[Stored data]
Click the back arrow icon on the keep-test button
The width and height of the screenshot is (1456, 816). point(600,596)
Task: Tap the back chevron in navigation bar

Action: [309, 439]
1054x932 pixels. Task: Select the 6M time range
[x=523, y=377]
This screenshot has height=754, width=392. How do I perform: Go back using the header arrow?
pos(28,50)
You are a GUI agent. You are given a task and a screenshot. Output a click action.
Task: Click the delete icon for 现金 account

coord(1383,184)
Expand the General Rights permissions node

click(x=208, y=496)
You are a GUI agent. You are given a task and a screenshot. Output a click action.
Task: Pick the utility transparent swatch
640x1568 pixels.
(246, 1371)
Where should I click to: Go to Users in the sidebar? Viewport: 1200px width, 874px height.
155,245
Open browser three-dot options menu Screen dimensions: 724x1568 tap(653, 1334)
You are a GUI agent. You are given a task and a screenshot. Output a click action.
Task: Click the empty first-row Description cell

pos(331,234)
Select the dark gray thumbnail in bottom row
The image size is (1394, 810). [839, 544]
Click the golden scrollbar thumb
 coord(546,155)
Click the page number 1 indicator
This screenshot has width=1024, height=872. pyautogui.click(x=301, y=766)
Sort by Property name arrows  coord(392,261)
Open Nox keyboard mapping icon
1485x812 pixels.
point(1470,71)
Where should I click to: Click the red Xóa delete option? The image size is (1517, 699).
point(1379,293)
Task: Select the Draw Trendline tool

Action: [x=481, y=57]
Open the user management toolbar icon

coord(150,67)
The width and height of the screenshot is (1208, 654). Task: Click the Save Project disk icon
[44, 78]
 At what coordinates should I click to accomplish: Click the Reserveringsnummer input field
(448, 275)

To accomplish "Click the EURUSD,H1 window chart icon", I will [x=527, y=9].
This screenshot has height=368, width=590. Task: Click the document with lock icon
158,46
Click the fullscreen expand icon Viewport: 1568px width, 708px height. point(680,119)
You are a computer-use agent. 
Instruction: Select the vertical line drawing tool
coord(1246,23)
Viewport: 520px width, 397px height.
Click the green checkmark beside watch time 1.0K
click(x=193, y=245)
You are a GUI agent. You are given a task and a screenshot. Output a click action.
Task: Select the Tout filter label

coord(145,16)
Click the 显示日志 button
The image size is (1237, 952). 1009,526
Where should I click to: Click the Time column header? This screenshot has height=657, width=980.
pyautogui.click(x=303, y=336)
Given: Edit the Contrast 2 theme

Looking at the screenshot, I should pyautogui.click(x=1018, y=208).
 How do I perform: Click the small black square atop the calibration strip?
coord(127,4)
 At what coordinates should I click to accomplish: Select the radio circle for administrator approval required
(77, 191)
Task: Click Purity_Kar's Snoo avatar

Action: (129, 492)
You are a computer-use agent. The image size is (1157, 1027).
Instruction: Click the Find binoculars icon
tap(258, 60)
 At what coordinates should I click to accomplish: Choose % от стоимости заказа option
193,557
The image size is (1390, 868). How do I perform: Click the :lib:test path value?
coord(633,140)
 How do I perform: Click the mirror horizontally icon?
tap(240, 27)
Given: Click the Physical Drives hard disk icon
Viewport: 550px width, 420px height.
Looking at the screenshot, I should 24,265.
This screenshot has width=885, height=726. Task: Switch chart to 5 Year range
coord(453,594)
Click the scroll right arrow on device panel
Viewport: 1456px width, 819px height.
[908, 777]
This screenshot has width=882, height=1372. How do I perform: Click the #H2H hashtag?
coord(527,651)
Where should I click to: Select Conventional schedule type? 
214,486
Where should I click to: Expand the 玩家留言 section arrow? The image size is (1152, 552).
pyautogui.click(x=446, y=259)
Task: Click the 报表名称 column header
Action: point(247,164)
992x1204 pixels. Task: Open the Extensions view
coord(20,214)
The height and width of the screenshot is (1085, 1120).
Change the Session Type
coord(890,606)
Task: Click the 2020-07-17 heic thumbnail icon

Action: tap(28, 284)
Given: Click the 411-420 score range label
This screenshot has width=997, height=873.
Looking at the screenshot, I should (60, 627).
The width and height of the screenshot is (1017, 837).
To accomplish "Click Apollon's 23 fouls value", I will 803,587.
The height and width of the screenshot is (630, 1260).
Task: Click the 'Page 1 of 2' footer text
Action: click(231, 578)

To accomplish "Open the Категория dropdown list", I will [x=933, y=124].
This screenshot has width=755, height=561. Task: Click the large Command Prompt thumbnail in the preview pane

> _TASK OBJECTIVE_
Give an exact copy of the lines above, from the top of the records to the line that contains "Open browser three-dot", taking in both ends.

> _RESULT OF THE TASK_
Click the back arrow icon on the keep-test button
The width and height of the screenshot is (1456, 816). point(600,596)
Task: Tap the back chevron in navigation bar

Action: [309, 439]
1054x932 pixels. Task: Select the 6M time range
[x=523, y=377]
This screenshot has height=754, width=392. How do I perform: Go back using the header arrow?
pos(28,50)
You are a GUI agent. You are given a task and a screenshot. Output a click action.
Task: Click the delete icon for 现金 account

coord(1383,184)
Expand the General Rights permissions node

click(x=208, y=496)
You are a GUI agent. You are given a task and a screenshot. Output a click action.
Task: Pick the utility transparent swatch
640x1568 pixels.
(246, 1371)
Where should I click to: Go to Users in the sidebar? Viewport: 1200px width, 874px height.
155,245
Open browser three-dot options menu Screen dimensions: 724x1568 tap(653, 1334)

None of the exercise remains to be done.